Dataset records
--- BEGIN ---
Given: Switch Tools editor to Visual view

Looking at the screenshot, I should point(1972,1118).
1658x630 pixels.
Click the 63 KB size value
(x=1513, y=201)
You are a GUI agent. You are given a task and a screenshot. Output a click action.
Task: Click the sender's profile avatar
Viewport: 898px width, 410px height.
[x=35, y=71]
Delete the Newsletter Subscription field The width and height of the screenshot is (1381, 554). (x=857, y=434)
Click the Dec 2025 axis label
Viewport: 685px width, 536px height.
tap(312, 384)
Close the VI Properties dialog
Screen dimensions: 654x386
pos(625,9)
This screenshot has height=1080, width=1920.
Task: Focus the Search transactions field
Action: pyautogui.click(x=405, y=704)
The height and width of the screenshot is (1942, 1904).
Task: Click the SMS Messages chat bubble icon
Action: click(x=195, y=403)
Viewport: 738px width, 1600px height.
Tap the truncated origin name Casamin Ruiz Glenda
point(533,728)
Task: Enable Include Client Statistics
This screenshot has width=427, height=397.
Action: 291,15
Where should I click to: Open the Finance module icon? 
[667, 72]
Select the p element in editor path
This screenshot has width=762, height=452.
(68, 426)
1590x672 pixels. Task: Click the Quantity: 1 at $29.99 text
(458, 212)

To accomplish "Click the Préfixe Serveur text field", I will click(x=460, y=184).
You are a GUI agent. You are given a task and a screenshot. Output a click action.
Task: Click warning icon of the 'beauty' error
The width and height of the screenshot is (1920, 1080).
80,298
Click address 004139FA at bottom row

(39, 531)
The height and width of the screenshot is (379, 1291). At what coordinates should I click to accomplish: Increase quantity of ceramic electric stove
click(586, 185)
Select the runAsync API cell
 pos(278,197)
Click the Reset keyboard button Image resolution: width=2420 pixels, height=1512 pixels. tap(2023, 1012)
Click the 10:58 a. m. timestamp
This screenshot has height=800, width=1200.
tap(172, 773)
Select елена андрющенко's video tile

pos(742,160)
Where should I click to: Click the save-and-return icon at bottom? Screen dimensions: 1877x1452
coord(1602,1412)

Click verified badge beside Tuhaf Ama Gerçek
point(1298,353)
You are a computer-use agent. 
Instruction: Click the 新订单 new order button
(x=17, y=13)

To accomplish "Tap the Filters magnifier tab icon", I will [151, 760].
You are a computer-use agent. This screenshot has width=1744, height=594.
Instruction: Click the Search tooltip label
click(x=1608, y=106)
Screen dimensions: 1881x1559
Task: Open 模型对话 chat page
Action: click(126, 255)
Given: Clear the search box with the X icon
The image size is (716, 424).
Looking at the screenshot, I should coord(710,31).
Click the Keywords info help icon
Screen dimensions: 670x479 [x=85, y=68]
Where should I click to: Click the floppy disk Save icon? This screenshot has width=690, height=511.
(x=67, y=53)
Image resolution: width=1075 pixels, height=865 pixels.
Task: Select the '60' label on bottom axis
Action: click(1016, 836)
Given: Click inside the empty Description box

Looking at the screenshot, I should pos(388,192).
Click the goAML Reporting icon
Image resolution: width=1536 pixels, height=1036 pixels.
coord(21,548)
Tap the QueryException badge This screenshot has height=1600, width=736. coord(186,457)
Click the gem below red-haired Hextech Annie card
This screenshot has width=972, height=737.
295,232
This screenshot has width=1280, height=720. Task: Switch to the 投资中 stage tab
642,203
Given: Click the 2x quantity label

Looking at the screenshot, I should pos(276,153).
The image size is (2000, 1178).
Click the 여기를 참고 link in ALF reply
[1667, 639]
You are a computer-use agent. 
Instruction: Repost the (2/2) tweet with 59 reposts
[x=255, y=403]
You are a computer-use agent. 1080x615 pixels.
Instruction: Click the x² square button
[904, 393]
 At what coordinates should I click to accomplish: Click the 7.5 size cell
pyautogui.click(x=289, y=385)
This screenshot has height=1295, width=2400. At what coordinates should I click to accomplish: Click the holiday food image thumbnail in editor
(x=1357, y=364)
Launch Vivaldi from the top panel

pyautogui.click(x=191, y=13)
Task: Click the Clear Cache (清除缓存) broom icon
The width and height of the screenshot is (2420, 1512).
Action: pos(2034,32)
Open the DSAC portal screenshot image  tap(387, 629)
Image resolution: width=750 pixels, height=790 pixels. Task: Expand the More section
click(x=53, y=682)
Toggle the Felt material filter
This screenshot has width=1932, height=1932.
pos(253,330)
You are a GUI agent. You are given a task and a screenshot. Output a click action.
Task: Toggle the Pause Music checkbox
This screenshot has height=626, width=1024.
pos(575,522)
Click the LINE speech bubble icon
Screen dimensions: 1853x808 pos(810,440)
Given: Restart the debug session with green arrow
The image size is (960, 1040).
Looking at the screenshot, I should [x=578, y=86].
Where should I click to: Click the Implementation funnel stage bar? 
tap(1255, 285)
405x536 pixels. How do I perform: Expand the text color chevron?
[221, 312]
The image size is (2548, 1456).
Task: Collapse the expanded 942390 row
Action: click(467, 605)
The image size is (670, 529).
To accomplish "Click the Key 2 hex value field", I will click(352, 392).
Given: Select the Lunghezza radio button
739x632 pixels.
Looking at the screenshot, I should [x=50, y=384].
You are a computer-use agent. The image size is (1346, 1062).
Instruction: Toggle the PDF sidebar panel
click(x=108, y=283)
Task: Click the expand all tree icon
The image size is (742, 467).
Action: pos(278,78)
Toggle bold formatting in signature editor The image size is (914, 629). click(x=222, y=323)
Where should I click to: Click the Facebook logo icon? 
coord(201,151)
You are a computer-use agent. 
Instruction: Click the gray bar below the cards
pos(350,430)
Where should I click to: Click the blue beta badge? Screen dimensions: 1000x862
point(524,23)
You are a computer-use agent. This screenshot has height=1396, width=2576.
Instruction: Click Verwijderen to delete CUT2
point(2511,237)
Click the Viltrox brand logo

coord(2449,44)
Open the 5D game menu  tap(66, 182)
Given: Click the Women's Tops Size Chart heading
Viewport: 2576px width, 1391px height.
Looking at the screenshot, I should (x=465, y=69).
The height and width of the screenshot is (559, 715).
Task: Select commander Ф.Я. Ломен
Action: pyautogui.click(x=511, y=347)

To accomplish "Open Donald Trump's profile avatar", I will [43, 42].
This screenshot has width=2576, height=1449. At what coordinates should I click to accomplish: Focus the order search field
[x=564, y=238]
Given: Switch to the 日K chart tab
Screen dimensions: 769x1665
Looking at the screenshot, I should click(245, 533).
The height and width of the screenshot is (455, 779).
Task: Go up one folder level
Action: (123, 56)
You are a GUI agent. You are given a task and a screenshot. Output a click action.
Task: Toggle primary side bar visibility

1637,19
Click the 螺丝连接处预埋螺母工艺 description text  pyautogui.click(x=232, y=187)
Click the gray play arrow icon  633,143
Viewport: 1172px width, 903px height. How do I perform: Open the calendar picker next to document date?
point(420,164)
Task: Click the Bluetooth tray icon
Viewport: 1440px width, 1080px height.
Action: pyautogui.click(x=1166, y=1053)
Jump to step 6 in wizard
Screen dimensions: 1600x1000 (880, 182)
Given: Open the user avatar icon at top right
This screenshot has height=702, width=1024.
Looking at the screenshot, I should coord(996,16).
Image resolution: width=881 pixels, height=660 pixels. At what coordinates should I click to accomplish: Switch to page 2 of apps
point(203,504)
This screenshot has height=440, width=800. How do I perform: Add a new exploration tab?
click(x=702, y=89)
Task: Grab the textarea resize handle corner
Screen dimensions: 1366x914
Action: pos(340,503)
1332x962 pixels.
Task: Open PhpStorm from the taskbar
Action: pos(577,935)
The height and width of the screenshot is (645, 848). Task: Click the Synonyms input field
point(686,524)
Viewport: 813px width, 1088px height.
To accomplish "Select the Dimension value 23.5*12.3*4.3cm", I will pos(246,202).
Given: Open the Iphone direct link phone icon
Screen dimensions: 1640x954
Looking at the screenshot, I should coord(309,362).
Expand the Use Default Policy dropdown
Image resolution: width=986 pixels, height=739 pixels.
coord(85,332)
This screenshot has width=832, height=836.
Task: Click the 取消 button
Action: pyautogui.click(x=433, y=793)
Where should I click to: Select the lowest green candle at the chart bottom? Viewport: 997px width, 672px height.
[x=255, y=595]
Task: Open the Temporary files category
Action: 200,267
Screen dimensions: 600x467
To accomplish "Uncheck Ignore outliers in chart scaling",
--- END ---
◆ PROBLEM DESCRIPTION ◆
Pull out every line of the items above that contains the word "Focus", and copy each one in full.

◆ REPLY TO THE TASK ◆
Task: Focus the Search transactions field
This screenshot has width=2576, height=1449. At what coordinates should I click to accomplish: Focus the order search field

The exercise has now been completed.